When veteran educator Peggy Hinckley learned that she would be the emergency manager for the troubled school district in Gary, Indiana, she jumped into action.
From her seat in a musty conference room on the fourth floor of the Indiana Statehouse, she texted her team of staffers to tell them to get on the road.
“We have a meeting tonight at 7 p.m. to organize,” Hinckley told Chalkbeat. “We will be in the office at 8 o’clock tomorrow morning with about 10 people at least.”
Hinckley, who previously served as superintendent in three districts including Warren Township and as interim-superintendent in Indianapolis Public Schools, submitted an emergency management proposal in partnership with Florida-based MGT Consulting Group. They were chosen at meeting in the statehouse Monday to lead Gary Community School Corp. by the Indiana Distressed Unit Appeals Board, which considered presentations from seven teams.
Hinckley was not the only candidate with ties to Indianapolis: A proposal from the Robert Bobb Group included Earl Phalen as a team member. Phalen runs a rapidly expanding charter network that includes several schools in Indianapolis and a school in Gary.
A native of Gary, Hinckley attended elementary school in the district she will manage. For the last several years, Hinckley has consulted with schools on turnaround, and it was clear the board was at least partly swayed by her experience as a superintendent.

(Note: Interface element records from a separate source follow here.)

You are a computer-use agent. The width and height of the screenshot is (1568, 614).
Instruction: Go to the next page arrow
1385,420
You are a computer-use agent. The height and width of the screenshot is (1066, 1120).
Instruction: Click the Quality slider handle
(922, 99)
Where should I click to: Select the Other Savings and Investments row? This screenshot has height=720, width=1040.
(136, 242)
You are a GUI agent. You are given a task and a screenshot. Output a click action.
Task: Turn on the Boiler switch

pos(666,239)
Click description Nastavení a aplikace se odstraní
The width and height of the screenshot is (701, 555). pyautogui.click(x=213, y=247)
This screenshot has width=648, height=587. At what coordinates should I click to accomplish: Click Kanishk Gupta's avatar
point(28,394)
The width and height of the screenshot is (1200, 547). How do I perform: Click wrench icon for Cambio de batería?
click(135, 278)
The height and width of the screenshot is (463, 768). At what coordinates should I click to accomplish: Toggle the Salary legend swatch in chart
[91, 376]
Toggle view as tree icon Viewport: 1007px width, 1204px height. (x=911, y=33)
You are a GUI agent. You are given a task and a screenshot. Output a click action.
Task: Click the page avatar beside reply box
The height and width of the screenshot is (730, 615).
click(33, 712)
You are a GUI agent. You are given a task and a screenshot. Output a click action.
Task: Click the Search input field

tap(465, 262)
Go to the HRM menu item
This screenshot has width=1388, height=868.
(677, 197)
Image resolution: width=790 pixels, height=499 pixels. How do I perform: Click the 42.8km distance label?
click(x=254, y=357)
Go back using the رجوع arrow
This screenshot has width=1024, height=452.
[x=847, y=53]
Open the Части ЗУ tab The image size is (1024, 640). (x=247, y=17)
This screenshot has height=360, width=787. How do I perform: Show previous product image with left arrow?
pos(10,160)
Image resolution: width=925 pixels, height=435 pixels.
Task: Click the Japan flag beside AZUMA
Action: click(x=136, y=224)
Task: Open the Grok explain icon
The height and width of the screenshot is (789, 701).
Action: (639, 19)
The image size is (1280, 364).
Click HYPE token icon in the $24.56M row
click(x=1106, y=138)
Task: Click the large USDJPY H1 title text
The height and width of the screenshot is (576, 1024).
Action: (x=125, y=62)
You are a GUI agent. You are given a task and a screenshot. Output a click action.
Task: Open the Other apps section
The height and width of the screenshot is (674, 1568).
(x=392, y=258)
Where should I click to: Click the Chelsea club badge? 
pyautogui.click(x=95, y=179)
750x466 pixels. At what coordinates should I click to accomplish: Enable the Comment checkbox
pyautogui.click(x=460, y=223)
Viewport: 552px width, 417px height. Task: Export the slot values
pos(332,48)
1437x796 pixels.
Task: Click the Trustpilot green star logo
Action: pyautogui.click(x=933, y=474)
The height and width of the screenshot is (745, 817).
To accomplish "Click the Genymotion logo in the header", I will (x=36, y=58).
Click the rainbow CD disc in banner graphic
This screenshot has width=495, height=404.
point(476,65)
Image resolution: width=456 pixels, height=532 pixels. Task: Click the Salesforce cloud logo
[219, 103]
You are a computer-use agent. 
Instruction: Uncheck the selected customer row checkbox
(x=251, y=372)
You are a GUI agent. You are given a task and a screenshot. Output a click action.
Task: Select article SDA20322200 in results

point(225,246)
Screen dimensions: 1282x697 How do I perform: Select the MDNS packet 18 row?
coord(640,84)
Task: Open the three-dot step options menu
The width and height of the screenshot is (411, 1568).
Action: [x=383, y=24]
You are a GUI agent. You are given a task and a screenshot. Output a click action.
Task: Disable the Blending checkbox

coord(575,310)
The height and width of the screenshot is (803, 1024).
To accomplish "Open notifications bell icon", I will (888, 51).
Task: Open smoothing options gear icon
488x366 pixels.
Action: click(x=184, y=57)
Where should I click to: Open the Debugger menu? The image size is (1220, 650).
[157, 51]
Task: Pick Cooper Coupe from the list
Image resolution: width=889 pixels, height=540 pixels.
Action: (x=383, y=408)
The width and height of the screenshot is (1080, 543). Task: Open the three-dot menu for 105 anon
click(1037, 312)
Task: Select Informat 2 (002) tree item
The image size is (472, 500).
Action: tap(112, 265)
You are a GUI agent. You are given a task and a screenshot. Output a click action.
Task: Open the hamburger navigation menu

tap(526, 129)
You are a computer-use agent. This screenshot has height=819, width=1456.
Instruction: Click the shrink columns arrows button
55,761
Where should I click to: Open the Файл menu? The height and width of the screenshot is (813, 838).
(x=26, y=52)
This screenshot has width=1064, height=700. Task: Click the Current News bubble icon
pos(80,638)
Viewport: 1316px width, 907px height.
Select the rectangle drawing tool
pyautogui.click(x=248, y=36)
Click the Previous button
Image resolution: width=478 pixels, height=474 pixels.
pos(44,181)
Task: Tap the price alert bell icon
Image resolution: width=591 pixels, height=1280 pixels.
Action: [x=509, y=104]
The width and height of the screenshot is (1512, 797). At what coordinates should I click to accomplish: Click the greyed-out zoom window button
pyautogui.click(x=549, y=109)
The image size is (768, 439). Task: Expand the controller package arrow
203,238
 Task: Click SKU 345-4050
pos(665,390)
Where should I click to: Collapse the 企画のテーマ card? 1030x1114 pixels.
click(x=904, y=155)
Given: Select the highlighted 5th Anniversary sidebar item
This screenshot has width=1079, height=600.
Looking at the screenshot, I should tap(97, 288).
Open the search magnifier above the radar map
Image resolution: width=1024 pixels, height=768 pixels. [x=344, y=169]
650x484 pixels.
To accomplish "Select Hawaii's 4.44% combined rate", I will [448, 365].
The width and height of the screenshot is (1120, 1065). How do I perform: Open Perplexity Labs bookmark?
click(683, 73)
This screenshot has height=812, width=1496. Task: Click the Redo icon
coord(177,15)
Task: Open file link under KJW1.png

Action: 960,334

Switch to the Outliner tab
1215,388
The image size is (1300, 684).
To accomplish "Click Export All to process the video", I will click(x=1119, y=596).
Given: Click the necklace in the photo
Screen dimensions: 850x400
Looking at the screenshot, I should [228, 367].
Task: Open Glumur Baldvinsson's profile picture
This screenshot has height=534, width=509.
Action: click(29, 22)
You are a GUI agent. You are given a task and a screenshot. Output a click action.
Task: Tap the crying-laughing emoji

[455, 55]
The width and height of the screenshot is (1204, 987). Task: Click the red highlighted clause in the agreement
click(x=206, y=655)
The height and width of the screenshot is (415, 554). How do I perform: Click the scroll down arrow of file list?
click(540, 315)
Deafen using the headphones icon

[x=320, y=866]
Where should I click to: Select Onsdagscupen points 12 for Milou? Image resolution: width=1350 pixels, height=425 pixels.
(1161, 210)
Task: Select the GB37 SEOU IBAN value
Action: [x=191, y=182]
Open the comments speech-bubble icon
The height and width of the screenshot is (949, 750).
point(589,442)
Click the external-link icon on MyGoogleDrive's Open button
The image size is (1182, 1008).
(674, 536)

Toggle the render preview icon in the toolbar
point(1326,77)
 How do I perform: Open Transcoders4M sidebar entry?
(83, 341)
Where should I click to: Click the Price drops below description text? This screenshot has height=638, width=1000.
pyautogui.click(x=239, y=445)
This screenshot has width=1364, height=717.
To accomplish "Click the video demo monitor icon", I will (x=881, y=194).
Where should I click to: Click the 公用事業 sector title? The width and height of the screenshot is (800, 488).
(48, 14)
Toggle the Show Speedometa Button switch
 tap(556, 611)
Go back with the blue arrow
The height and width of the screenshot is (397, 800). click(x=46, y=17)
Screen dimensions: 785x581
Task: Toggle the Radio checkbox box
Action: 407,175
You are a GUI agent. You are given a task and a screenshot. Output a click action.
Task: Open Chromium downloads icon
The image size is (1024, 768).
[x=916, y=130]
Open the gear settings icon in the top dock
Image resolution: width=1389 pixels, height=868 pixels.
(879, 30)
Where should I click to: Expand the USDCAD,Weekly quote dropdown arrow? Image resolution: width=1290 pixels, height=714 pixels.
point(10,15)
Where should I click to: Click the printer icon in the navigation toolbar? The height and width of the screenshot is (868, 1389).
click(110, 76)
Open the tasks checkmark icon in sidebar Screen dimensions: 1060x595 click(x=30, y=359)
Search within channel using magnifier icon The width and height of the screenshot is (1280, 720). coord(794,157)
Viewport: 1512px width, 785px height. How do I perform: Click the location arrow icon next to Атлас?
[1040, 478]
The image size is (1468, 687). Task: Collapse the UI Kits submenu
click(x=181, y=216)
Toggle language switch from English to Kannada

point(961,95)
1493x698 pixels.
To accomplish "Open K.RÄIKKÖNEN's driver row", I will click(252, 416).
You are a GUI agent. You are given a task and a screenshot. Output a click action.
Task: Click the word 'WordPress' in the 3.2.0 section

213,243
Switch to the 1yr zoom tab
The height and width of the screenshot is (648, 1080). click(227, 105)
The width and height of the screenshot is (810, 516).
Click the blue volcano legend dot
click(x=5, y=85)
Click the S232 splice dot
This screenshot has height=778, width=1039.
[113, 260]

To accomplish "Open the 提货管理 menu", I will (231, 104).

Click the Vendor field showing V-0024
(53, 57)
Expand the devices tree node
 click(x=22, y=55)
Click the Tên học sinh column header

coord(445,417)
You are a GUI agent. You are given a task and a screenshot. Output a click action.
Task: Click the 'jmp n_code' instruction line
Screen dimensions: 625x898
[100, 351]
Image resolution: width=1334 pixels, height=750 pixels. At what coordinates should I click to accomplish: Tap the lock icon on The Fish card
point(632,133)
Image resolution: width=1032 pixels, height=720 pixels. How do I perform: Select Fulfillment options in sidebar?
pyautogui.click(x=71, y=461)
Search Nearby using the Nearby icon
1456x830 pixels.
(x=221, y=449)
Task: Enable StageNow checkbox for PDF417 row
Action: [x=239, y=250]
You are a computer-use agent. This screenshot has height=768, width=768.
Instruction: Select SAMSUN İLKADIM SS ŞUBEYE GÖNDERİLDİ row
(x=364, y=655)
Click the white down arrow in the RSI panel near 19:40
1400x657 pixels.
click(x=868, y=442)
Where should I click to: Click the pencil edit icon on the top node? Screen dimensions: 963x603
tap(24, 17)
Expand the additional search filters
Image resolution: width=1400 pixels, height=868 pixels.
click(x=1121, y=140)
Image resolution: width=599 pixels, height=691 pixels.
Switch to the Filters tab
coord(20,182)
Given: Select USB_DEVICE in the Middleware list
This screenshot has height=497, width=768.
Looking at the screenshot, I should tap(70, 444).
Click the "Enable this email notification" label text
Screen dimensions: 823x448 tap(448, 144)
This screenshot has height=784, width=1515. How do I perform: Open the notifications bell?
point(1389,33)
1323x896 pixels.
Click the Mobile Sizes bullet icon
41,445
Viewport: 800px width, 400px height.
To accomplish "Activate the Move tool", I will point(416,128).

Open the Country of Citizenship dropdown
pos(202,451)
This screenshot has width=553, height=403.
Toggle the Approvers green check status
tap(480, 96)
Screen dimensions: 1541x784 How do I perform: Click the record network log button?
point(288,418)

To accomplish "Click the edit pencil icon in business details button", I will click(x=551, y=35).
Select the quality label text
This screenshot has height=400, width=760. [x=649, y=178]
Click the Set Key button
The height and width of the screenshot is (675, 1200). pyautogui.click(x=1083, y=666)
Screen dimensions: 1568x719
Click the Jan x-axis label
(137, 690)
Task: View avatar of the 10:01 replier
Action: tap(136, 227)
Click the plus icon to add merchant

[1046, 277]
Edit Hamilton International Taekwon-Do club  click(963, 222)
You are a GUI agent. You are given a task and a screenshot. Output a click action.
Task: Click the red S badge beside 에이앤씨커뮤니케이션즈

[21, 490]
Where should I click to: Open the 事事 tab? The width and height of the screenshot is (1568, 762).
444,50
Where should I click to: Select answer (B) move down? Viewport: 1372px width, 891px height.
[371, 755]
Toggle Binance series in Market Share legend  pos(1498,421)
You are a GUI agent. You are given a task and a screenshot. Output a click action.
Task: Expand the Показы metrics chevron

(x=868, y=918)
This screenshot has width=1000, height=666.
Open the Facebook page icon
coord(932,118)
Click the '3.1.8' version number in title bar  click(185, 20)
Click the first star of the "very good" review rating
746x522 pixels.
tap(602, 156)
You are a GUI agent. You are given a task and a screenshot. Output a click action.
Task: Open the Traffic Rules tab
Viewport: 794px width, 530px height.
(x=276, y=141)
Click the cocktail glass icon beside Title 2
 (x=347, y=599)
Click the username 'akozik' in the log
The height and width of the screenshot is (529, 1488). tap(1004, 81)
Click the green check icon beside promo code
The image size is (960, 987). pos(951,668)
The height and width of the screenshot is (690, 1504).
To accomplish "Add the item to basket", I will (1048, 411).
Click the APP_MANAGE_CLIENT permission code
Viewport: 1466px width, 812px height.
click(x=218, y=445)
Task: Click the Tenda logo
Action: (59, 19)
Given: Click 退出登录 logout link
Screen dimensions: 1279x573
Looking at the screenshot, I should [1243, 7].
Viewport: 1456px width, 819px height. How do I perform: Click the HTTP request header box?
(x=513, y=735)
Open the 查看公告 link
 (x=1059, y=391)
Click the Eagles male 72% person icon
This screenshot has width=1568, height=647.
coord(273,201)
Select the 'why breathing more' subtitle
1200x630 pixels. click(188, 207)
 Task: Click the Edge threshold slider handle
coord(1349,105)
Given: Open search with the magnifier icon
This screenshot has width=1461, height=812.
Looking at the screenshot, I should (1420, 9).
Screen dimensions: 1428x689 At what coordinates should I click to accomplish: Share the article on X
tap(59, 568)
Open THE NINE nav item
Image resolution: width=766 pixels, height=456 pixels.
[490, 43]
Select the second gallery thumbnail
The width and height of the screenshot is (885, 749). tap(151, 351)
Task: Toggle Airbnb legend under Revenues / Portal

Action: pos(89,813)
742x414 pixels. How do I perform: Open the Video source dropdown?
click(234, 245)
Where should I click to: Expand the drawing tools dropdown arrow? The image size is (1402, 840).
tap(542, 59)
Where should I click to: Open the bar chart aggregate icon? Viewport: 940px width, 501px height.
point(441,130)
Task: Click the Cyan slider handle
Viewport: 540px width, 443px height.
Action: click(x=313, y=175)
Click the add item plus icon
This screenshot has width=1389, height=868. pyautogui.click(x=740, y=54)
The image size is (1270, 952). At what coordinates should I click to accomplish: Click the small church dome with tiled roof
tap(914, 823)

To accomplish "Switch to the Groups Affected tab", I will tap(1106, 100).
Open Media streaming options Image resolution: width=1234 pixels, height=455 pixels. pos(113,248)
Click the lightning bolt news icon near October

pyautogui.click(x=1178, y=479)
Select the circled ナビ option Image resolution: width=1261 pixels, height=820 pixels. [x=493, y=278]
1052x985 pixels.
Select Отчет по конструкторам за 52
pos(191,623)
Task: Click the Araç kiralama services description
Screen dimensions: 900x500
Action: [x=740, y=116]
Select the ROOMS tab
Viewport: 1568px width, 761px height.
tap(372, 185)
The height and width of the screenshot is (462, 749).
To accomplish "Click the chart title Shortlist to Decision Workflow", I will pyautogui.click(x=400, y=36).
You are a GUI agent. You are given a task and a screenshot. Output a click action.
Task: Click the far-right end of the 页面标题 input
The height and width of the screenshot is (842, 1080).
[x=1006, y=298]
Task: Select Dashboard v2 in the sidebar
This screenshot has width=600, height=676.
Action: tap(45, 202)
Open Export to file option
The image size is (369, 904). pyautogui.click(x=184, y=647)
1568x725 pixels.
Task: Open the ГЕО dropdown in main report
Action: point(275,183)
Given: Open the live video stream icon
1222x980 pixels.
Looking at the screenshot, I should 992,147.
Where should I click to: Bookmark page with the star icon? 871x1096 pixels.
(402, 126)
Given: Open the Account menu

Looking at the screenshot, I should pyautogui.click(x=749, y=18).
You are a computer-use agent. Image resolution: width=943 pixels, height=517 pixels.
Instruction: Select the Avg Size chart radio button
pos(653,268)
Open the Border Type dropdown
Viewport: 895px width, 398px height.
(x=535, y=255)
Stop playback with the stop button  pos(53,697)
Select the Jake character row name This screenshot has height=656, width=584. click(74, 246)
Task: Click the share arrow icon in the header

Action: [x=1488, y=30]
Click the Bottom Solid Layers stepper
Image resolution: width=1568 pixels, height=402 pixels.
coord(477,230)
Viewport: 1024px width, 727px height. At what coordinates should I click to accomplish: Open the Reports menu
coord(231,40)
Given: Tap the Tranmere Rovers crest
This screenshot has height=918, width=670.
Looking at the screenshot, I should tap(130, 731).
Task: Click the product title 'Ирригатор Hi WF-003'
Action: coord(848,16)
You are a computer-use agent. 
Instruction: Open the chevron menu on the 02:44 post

“There’s not one mark bad against Peggy Hinckley … in her career,” said board member Paul Joyce. “If any team had Peggy Hinckley on it, (that) would be like a gigantic plus. And it’s extraordinary MGT brought her on their team. And for me, that brought clarity to it.”
Democratic Sen. Eddie Melton of Merrillville, who has an advisory seat on the board, supported a different proposal from Comer Capital Group. But the MGT proposal was chosen unanimously by the board’s voting members.
Now that Hinckley has won the contract to manage Gary, she faces a daunting challenge: Improving both academic performance and financial stability in a shrinking district that has been labeled an F since 2011 and is plagued by crippling debt problems.
School starts in Gary on August 17, and Hinckley’s team must first answer basic questions, she said, such as whether staff have been hired and the district will have the cash to make payroll.
Hinckley said they must also improve academics in the next year, but that changing the district is a long-term project.
“I think it’s gonna be boots on the ground for a long time,” she said. “These things don’t get solved overnight.”